-- BEGIN Records to use --

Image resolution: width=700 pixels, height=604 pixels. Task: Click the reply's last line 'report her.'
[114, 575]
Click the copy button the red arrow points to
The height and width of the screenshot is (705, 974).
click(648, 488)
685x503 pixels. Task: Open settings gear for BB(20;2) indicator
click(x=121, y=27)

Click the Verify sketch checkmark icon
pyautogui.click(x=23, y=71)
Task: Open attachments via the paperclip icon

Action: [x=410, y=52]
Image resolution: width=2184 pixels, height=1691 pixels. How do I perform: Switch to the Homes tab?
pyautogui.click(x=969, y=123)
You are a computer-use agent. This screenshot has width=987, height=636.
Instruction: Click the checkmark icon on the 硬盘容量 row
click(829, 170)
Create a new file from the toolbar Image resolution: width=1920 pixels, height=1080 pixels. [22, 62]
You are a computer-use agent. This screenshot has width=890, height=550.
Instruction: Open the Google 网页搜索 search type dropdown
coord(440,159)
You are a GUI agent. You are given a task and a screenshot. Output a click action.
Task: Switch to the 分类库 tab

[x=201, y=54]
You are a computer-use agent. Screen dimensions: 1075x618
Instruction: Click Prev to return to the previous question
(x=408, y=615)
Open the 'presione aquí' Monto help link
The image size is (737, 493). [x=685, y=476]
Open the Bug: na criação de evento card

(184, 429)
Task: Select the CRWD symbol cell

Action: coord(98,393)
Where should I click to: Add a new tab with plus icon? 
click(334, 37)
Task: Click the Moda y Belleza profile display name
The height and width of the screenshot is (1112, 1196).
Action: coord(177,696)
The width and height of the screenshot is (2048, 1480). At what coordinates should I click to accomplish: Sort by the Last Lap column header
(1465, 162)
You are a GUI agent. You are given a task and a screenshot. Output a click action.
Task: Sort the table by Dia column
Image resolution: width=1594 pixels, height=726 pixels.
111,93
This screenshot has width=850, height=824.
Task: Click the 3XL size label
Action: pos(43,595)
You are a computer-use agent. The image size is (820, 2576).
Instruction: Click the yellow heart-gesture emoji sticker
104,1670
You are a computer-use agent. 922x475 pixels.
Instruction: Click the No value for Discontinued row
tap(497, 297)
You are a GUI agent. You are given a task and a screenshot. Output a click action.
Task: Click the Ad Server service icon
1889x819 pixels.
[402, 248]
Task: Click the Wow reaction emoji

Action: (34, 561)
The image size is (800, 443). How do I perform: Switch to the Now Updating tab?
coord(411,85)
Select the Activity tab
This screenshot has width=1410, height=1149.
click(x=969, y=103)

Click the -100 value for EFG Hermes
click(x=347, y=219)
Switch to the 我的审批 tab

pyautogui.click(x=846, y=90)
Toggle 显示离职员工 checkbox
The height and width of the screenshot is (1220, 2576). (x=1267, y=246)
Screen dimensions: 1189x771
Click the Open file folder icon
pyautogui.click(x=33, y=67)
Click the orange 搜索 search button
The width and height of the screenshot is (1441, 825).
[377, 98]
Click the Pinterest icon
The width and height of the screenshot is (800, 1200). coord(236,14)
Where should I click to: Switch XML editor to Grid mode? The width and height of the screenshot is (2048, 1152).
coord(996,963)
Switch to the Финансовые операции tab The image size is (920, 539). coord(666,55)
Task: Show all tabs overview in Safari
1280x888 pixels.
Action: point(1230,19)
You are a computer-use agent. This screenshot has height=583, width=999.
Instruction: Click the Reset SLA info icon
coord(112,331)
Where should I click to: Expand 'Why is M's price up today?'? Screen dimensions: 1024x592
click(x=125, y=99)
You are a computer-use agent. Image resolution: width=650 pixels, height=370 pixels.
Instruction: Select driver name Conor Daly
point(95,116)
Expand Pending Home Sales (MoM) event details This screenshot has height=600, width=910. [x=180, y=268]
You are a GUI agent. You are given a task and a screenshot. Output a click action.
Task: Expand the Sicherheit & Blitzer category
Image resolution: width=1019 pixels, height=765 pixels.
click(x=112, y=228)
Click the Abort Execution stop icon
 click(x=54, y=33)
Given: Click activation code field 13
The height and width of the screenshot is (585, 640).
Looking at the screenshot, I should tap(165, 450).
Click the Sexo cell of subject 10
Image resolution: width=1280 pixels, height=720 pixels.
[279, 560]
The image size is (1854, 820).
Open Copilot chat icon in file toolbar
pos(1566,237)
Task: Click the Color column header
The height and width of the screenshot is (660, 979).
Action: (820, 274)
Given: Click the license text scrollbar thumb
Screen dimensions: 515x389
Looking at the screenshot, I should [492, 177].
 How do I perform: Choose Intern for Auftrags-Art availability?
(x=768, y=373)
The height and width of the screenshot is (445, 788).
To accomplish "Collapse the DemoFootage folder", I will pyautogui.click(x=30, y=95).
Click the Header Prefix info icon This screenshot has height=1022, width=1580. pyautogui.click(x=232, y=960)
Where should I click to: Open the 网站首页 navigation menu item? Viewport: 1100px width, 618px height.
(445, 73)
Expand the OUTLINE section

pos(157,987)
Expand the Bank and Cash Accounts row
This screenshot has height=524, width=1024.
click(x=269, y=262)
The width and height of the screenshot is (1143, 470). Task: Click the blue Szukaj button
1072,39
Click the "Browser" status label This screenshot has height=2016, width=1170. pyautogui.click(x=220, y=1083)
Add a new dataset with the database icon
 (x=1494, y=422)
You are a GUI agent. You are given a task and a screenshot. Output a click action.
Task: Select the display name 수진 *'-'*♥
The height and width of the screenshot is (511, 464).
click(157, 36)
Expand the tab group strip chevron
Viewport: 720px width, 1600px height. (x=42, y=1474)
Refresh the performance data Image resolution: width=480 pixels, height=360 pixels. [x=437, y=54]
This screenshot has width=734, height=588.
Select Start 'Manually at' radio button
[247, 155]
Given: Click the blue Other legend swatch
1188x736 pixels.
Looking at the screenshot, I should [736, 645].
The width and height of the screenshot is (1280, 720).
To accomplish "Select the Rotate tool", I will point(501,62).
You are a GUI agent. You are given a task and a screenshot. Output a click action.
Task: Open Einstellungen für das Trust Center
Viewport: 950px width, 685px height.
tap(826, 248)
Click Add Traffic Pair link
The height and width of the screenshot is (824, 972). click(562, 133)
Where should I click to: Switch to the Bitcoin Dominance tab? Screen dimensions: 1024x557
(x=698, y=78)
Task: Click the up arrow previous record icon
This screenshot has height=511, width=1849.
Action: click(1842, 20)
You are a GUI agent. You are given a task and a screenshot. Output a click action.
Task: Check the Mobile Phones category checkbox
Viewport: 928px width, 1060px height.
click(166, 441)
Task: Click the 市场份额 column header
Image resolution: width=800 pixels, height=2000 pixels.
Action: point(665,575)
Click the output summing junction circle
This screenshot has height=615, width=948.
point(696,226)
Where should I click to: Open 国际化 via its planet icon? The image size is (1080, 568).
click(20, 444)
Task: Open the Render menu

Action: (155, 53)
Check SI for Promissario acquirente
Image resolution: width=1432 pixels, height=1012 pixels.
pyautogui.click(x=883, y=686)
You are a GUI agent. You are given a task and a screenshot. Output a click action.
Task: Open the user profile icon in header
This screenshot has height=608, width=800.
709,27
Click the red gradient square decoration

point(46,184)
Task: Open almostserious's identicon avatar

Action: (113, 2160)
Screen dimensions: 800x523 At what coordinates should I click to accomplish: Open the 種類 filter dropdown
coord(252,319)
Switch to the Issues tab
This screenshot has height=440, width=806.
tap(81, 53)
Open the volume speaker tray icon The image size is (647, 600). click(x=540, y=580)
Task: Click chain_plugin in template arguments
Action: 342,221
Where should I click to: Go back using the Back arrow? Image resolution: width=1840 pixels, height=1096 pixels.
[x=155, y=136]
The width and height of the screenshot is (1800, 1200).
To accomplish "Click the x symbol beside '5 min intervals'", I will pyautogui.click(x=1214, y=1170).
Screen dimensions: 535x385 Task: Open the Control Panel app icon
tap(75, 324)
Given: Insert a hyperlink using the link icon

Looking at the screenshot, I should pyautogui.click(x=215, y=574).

-- END Records to use --

■ **Exercise aim**:
Output every line from the line with "The image size is (800, 443)." to the line with "Looking at the screenshot, I should [492, 177].", both included, as a JSON list of strings with one string per line and blank lines left out.

■ **Output for this exercise**:
[
  "The image size is (800, 443). How do I perform: Switch to the Now Updating tab?",
  "coord(411,85)",
  "Select the Activity tab",
  "This screenshot has width=1410, height=1149.",
  "click(x=969, y=103)",
  "Click the -100 value for EFG Hermes",
  "click(x=347, y=219)",
  "Switch to the 我的审批 tab",
  "pyautogui.click(x=846, y=90)",
  "Toggle 显示离职员工 checkbox",
  "The height and width of the screenshot is (1220, 2576). (x=1267, y=246)",
  "Screen dimensions: 1189x771",
  "Click the Open file folder icon",
  "pyautogui.click(x=33, y=67)",
  "Click the orange 搜索 search button",
  "The width and height of the screenshot is (1441, 825).",
  "[377, 98]",
  "Click the Pinterest icon",
  "The width and height of the screenshot is (800, 1200). coord(236,14)",
  "Where should I click to: Switch XML editor to Grid mode? The width and height of the screenshot is (2048, 1152).",
  "coord(996,963)",
  "Switch to the Финансовые операции tab The image size is (920, 539). coord(666,55)",
  "Task: Show all tabs overview in Safari",
  "1280x888 pixels.",
  "Action: point(1230,19)",
  "You are a computer-use agent. This screenshot has height=583, width=999.",
  "Instruction: Click the Reset SLA info icon",
  "coord(112,331)",
  "Where should I click to: Expand 'Why is M's price up today?'? Screen dimensions: 1024x592",
  "click(x=125, y=99)",
  "You are a computer-use agent. Image resolution: width=650 pixels, height=370 pixels.",
  "Instruction: Select driver name Conor Daly",
  "point(95,116)",
  "Expand Pending Home Sales (MoM) event details This screenshot has height=600, width=910. [x=180, y=268]",
  "You are a GUI agent. You are given a task and a screenshot. Output a click action.",
  "Task: Expand the Sicherheit & Blitzer category",
  "Image resolution: width=1019 pixels, height=765 pixels.",
  "click(x=112, y=228)",
  "Click the Abort Execution stop icon",
  " click(x=54, y=33)",
  "Given: Click activation code field 13",
  "The height and width of the screenshot is (585, 640).",
  "Looking at the screenshot, I should tap(165, 450).",
  "Click the Sexo cell of subject 10",
  "Image resolution: width=1280 pixels, height=720 pixels.",
  "[279, 560]",
  "The image size is (1854, 820).",
  "Open Copilot chat icon in file toolbar",
  "pos(1566,237)",
  "Task: Click the Color column header",
  "The height and width of the screenshot is (660, 979).",
  "Action: (820, 274)",
  "Given: Click the license text scrollbar thumb",
  "Screen dimensions: 515x389",
  "Looking at the screenshot, I should [492, 177]."
]